Record list -
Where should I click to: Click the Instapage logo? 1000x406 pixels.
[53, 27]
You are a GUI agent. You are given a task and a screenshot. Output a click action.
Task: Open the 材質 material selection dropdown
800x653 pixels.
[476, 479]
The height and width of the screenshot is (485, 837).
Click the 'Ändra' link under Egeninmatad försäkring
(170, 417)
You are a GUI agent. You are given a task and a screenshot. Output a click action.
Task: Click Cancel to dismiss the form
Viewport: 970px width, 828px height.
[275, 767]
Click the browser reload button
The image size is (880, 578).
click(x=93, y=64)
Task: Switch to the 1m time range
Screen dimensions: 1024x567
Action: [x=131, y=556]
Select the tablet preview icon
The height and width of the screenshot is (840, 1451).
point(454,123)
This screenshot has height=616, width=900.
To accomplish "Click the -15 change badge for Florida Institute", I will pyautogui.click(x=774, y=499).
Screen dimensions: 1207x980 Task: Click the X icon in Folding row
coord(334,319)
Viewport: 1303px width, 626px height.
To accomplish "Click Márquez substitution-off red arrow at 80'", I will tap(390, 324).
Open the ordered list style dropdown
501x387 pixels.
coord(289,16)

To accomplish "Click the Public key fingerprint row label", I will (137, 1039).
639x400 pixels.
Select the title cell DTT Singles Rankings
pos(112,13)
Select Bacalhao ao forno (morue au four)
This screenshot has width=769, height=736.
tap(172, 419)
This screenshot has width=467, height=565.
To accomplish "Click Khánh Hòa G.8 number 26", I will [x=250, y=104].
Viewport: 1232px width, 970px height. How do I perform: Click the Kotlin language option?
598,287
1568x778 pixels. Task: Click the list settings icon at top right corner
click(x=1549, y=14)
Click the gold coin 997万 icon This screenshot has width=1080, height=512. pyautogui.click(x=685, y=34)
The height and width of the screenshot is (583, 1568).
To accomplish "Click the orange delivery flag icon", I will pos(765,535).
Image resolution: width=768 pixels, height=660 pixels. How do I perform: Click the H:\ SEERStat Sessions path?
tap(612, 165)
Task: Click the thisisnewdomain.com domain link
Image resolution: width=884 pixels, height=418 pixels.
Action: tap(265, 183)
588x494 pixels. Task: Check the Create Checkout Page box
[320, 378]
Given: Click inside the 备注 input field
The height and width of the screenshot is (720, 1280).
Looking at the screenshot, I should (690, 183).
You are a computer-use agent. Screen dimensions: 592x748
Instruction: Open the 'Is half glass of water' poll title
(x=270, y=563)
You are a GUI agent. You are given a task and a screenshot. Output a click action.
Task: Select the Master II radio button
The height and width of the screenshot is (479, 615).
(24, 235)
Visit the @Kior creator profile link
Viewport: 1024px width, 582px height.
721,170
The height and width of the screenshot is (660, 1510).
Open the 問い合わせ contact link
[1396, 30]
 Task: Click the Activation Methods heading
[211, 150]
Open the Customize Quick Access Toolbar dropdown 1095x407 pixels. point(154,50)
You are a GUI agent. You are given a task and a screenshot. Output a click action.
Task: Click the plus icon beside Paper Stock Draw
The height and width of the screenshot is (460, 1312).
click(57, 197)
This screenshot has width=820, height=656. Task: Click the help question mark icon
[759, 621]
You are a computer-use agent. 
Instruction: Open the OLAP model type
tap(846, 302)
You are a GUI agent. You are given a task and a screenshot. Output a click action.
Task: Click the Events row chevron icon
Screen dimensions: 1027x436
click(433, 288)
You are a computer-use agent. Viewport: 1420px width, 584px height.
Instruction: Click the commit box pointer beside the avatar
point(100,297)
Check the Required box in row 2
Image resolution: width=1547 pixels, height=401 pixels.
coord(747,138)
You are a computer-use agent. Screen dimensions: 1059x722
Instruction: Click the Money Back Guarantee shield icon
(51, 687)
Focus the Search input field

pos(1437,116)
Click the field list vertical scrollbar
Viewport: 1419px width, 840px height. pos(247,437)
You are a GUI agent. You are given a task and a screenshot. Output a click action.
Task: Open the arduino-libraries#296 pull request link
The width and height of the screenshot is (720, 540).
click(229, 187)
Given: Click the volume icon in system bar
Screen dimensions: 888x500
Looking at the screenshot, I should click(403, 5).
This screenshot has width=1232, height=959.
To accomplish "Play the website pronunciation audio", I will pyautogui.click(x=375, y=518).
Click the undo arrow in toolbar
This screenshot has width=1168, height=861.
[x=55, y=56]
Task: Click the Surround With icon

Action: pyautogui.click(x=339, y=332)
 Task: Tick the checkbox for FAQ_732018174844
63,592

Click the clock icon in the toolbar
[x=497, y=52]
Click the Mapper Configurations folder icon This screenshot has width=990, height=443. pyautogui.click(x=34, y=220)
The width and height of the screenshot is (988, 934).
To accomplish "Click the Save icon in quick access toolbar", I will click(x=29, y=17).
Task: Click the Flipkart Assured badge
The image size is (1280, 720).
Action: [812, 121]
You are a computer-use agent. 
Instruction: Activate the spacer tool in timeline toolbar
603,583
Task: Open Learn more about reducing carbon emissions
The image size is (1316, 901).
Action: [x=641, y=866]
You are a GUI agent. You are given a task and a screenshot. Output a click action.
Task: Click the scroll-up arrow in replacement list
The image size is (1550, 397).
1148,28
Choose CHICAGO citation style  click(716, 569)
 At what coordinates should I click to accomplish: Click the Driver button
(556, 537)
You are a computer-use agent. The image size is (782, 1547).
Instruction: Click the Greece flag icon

Task to carry out - Put every line of the entries above into a Markdown table with the columns "Row" and "Line". Skip the blank lines.

Solution to the problem -
| Row | Line |
|---|---|
| 1 | Where should I click to: Click the Instapage logo? 1000x406 pixels. |
| 2 | [53, 27] |
| 3 | You are a GUI agent. You are given a task and a screenshot. Output a click action. |
| 4 | Task: Open the 材質 material selection dropdown |
| 5 | 800x653 pixels. |
| 6 | [476, 479] |
| 7 | The height and width of the screenshot is (485, 837). |
| 8 | Click the 'Ändra' link under Egeninmatad försäkring |
| 9 | (170, 417) |
| 10 | You are a GUI agent. You are given a task and a screenshot. Output a click action. |
| 11 | Task: Click Cancel to dismiss the form |
| 12 | Viewport: 970px width, 828px height. |
| 13 | [275, 767] |
| 14 | Click the browser reload button |
| 15 | The image size is (880, 578). |
| 16 | click(x=93, y=64) |
| 17 | Task: Switch to the 1m time range |
| 18 | Screen dimensions: 1024x567 |
| 19 | Action: [x=131, y=556] |
| 20 | Select the tablet preview icon |
| 21 | The height and width of the screenshot is (840, 1451). |
| 22 | point(454,123) |
| 23 | This screenshot has height=616, width=900. |
| 24 | To accomplish "Click the -15 change badge for Florida Institute", I will pyautogui.click(x=774, y=499). |
| 25 | Screen dimensions: 1207x980 Task: Click the X icon in Folding row |
| 26 | coord(334,319) |
| 27 | Viewport: 1303px width, 626px height. |
| 28 | To accomplish "Click Márquez substitution-off red arrow at 80'", I will tap(390, 324). |
| 29 | Open the ordered list style dropdown |
| 30 | 501x387 pixels. |
| 31 | coord(289,16) |
| 32 | To accomplish "Click the Public key fingerprint row label", I will (137, 1039). |
| 33 | 639x400 pixels. |
| 34 | Select the title cell DTT Singles Rankings |
| 35 | pos(112,13) |
| 36 | Select Bacalhao ao forno (morue au four) |
| 37 | This screenshot has width=769, height=736. |
| 38 | tap(172, 419) |
| 39 | This screenshot has width=467, height=565. |
| 40 | To accomplish "Click Khánh Hòa G.8 number 26", I will [x=250, y=104]. |
| 41 | Viewport: 1232px width, 970px height. How do I perform: Click the Kotlin language option? |
| 42 | 598,287 |
| 43 | 1568x778 pixels. Task: Click the list settings icon at top right corner |
| 44 | click(x=1549, y=14) |
| 45 | Click the gold coin 997万 icon This screenshot has width=1080, height=512. pyautogui.click(x=685, y=34) |
| 46 | The height and width of the screenshot is (583, 1568). |
| 47 | To accomplish "Click the orange delivery flag icon", I will pos(765,535). |
| 48 | Image resolution: width=768 pixels, height=660 pixels. How do I perform: Click the H:\ SEERStat Sessions path? |
| 49 | tap(612, 165) |
| 50 | Task: Click the thisisnewdomain.com domain link |
| 51 | Image resolution: width=884 pixels, height=418 pixels. |
| 52 | Action: tap(265, 183) |
| 53 | 588x494 pixels. Task: Check the Create Checkout Page box |
| 54 | [320, 378] |
| 55 | Given: Click inside the 备注 input field |
| 56 | The height and width of the screenshot is (720, 1280). |
| 57 | Looking at the screenshot, I should (690, 183). |
| 58 | You are a computer-use agent. Screen dimensions: 592x748 |
| 59 | Instruction: Open the 'Is half glass of water' poll title |
| 60 | (x=270, y=563) |
| 61 | You are a GUI agent. You are given a task and a screenshot. Output a click action. |
| 62 | Task: Select the Master II radio button |
| 63 | The height and width of the screenshot is (479, 615). |
| 64 | (24, 235) |
| 65 | Visit the @Kior creator profile link |
| 66 | Viewport: 1024px width, 582px height. |
| 67 | 721,170 |
| 68 | The height and width of the screenshot is (660, 1510). |
| 69 | Open the 問い合わせ contact link |
| 70 | [1396, 30] |
| 71 |  Task: Click the Activation Methods heading |
| 72 | [211, 150] |
| 73 | Open the Customize Quick Access Toolbar dropdown 1095x407 pixels. point(154,50) |
| 74 | You are a GUI agent. You are given a task and a screenshot. Output a click action. |
| 75 | Task: Click the plus icon beside Paper Stock Draw |
| 76 | The height and width of the screenshot is (460, 1312). |
| 77 | click(57, 197) |
| 78 | This screenshot has width=820, height=656. Task: Click the help question mark icon |
| 79 | [759, 621] |
| 80 | You are a computer-use agent.  |
| 81 | Instruction: Open the OLAP model type |
| 82 | tap(846, 302) |
| 83 | You are a GUI agent. You are given a task and a screenshot. Output a click action. |
| 84 | Task: Click the Events row chevron icon |
| 85 | Screen dimensions: 1027x436 |
| 86 | click(433, 288) |
| 87 | You are a computer-use agent. Viewport: 1420px width, 584px height. |
| 88 | Instruction: Click the commit box pointer beside the avatar |
| 89 | point(100,297) |
| 90 | Check the Required box in row 2 |
| 91 | Image resolution: width=1547 pixels, height=401 pixels. |
| 92 | coord(747,138) |
| 93 | You are a computer-use agent. Screen dimensions: 1059x722 |
| 94 | Instruction: Click the Money Back Guarantee shield icon |
| 95 | (51, 687) |
| 96 | Focus the Search input field |
| 97 | pos(1437,116) |
| 98 | Click the field list vertical scrollbar |
| 99 | Viewport: 1419px width, 840px height. pos(247,437) |
| 100 | You are a GUI agent. You are given a task and a screenshot. Output a click action. |
| 101 | Task: Open the arduino-libraries#296 pull request link |
| 102 | The width and height of the screenshot is (720, 540). |
| 103 | click(229, 187) |
| 104 | Given: Click the volume icon in system bar |
| 105 | Screen dimensions: 888x500 |
| 106 | Looking at the screenshot, I should click(403, 5). |
| 107 | This screenshot has width=1232, height=959. |
| 108 | To accomplish "Play the website pronunciation audio", I will pyautogui.click(x=375, y=518). |
| 109 | Click the undo arrow in toolbar |
| 110 | This screenshot has width=1168, height=861. |
| 111 | [x=55, y=56] |
| 112 | Task: Click the Surround With icon |
| 113 | Action: pyautogui.click(x=339, y=332) |
| 114 |  Task: Tick the checkbox for FAQ_732018174844 |
| 115 | 63,592 |
| 116 | Click the clock icon in the toolbar |
| 117 | [x=497, y=52] |
| 118 | Click the Mapper Configurations folder icon This screenshot has width=990, height=443. pyautogui.click(x=34, y=220) |
| 119 | The width and height of the screenshot is (988, 934). |
| 120 | To accomplish "Click the Save icon in quick access toolbar", I will click(x=29, y=17). |
| 121 | Task: Click the Flipkart Assured badge |
| 122 | The image size is (1280, 720). |
| 123 | Action: [812, 121] |
| 124 | You are a computer-use agent.  |
| 125 | Instruction: Activate the spacer tool in timeline toolbar |
| 126 | 603,583 |
| 127 | Task: Open Learn more about reducing carbon emissions |
| 128 | The image size is (1316, 901). |
| 129 | Action: [x=641, y=866] |
| 130 | You are a GUI agent. You are given a task and a screenshot. Output a click action. |
| 131 | Task: Click the scroll-up arrow in replacement list |
| 132 | The image size is (1550, 397). |
| 133 | 1148,28 |
| 134 | Choose CHICAGO citation style  click(716, 569) |
| 135 |  At what coordinates should I click to accomplish: Click the Driver button |
| 136 | (556, 537) |
| 137 | You are a computer-use agent. The image size is (782, 1547). |
| 138 | Instruction: Click the Greece flag icon |